- **What to work on**:
When you copy the data that follows, reproduce every word exactly and leave out the images.

- **Working data**:
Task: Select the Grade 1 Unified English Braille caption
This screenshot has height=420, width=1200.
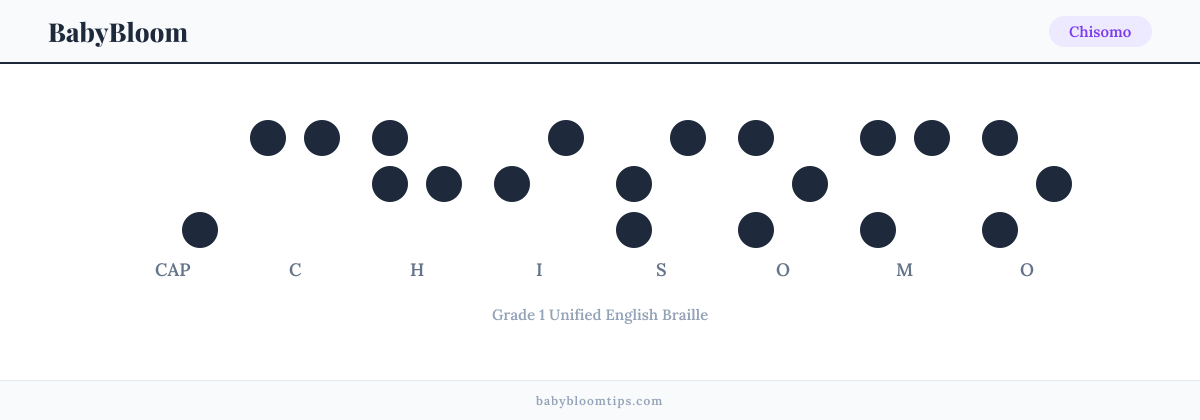Action: tap(600, 315)
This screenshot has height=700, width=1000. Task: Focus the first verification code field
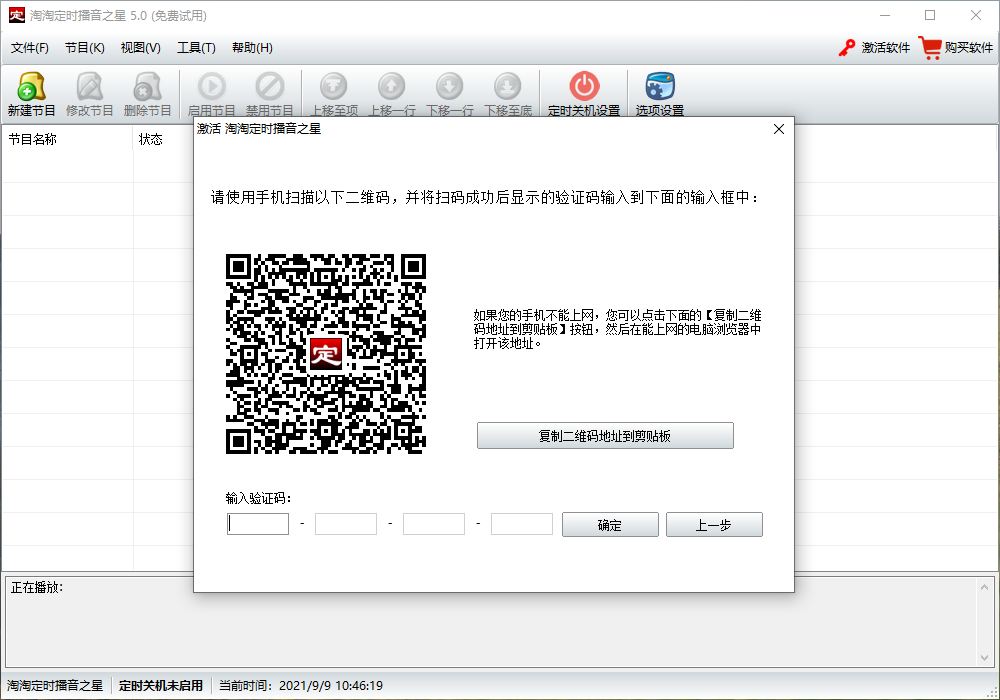click(258, 524)
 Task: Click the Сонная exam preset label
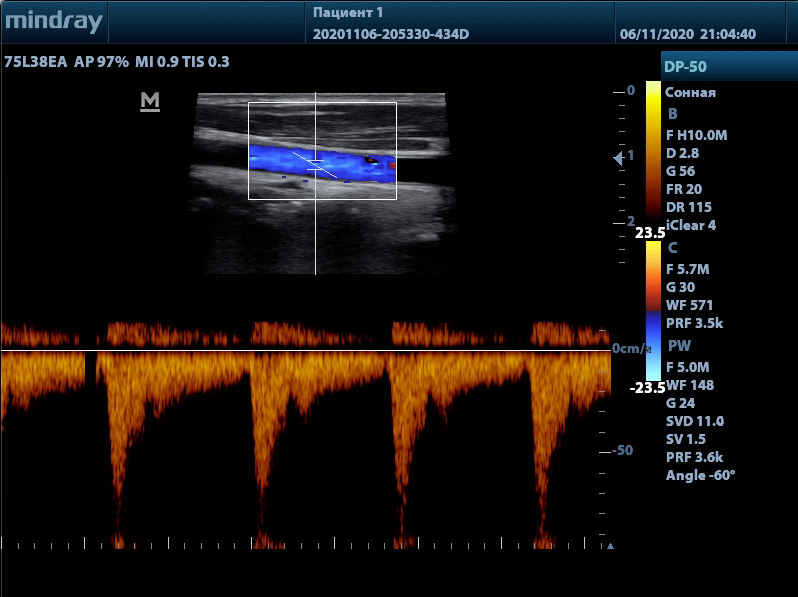(x=690, y=92)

- **Response below**:
Task: Select the Grade 1 Unified English Braille caption
This screenshot has height=420, width=1200.
Action: tap(600, 315)
This screenshot has height=700, width=1000. Task: Focus the first verification code field
click(258, 524)
 Task: Click the Сонная exam preset label
(x=690, y=92)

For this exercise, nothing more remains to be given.